E’ quanto ha affermato il presidente della Regione Calabria, Mario Oliverio nel corso di un breve sit-in svoltosi davanti alla base dell’elisoccorso di Cirò Marina a cui stamani ha partecipato insieme a tantissimi sindaci che indossavano la fascia tricolore, esponenti delle forze politiche, sociali e culturali in rappresentanza dell’intero territorio per protestare contro il recente decreto emanato dal Commissario ad acta per il rientro dal debito sanitario regionale, Massimo Scura, attraverso il quale è stata disposta la chiusura dell’importante servizio sanitario a partire dall’aggiudicazione della nuova gara di appalto del servizio.

“Questo –ha aggiunto Oliverio- è un comprensorio vastissimo, su cui insiste una popolazione numerosa, che non può fare assolutamente a meno dell’elisoccorso perché questo territorio presenta, sia dal punto di vista geografico che orografico, condizioni di grave difficoltà ai fini della mobilità e del raggiungimento, in tempi rapidi, delle strutture ospedaliere. Per questo motivo stamattina sono venuto qui per ribadire che non consentirò, in ogni modo e con ogni mezzo, la soppressione di questa postazione. Non è affatto normale che oggi io sia qui. In una situazione normale non dovrei essere qui. Avrei dovuto dare soluzione ai problemi prima che nascessero. Purtroppo, però, la sanità calabrese da sei anni è in mano ai commissari e qui c’è la prova di come questa gestione commissariale agisca in maniera assolutamente opposta e antitetica alla volontà del governo regionale. Sono venuto qui non solo per tutelare le popolazioni, come è giusto che sia, ma anche per dire che bisogna definitivamente chiudere una pagina assolutamente negativa della gestione commissariale della sanità in Calabria, per effetto della quale un settore fondamentale per la vita dei nostri concittadini, che è la salvaguardia della salute, è stata totalmente sottratto alla volontà democratica e marcia in una direzione totalmente opposta a quelli che sono gli interessi delle nostre comunità. Qui, lo ripeto ancora una volta, non c’è alcuno scontro personale o di potere, ma l’esigenza di garantire un diritto, che è quello della tutela della salute, un diritto primario, rispetto alla rivendicazione del quale non possiamo più tergiversare o perdere altro tempo prezioso”.

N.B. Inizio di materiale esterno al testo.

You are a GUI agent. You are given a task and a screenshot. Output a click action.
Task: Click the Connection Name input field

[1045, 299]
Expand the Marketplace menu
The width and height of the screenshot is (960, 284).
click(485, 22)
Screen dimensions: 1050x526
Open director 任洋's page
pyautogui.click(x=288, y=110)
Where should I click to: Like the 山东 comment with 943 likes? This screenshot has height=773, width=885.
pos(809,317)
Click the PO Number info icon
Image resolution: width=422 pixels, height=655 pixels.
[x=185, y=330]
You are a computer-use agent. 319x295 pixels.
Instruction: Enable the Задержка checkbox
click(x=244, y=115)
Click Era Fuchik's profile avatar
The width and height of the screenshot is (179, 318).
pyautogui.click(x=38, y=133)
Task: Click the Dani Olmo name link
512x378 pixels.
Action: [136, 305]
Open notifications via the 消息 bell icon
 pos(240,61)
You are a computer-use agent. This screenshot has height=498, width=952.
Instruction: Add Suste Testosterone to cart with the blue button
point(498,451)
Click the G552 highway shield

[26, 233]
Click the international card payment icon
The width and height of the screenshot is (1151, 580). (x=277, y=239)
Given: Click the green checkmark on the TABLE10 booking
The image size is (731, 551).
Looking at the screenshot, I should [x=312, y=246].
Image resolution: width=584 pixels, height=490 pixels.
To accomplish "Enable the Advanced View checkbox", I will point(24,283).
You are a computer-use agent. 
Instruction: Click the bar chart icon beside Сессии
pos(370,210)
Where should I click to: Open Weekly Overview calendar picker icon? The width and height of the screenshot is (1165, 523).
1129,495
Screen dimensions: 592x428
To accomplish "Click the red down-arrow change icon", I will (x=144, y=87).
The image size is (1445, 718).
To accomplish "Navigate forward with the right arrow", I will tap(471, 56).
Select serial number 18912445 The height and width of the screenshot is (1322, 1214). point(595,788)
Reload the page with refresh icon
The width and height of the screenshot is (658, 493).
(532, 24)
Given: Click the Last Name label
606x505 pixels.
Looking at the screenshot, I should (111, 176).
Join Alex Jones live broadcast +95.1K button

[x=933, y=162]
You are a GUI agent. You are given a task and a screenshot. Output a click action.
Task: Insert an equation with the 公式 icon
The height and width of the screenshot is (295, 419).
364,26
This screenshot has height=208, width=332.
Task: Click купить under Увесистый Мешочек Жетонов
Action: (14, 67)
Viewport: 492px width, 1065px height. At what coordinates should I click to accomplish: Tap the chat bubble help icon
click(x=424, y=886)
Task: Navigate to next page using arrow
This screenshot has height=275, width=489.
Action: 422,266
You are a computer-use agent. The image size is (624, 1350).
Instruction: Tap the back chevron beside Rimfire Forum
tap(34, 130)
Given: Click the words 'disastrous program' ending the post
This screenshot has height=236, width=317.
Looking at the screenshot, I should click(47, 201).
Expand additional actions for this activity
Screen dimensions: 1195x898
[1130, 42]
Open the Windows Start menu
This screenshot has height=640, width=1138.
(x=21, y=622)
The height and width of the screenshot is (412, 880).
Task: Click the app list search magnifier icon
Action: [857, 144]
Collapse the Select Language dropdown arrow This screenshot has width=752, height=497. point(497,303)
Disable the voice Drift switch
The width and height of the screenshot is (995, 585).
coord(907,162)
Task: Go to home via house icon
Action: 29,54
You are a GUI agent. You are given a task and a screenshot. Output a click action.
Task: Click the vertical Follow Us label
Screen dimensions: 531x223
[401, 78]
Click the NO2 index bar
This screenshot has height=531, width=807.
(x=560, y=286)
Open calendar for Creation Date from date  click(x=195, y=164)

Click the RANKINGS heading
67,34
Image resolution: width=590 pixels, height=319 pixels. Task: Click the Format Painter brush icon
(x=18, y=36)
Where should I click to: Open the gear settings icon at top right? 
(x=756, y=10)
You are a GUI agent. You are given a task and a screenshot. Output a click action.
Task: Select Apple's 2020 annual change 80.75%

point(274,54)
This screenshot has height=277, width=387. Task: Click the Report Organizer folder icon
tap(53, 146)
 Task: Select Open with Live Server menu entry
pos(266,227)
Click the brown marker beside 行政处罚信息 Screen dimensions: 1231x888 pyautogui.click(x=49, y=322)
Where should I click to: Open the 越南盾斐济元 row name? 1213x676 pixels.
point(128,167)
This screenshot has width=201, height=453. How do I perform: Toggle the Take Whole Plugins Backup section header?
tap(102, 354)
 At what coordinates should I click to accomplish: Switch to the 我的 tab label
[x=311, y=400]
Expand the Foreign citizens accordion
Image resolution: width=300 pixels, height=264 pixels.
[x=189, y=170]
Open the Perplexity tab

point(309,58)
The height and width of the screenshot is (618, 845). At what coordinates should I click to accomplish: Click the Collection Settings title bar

“Nei prossimi giorni –ha aggiunto il Presidente della Giunta regionale- riproporrò all’attenzione del Presidente Gentiloni e del Governo questa questione, perché è davvero intollerabile continuare ad andare avanti di questo passo. La Calabria ha diritto ad avere un Servizio Sanitario qualificato ed efficiente. I cittadini calabresi hanno diritto ad avere prestazioni sanitarie che consentano loro di curarsi nella propria regione senza essere costretti ad affrontare continui e costosi viaggi della speranza per essere assistiti altrove. In Calabria è giunto il momento di costruire un Sistema Sanitario regionale che parta dai territori, su cui devono essere rafforzati servizi sanitari efficienti e qualificati da mettere in rete con gli ospedali Hub e Spoke”.

Il Presidente Oliverio, a conclusione del suo breve intervento, ha rassicurato quanti hanno preso parte al sit-in. “Non ci sarà -ha detto- alcuna gara di appalto per il nuovo servizio di elisoccorso, finché non verrà risolta la questione della base di Cirò Marina”.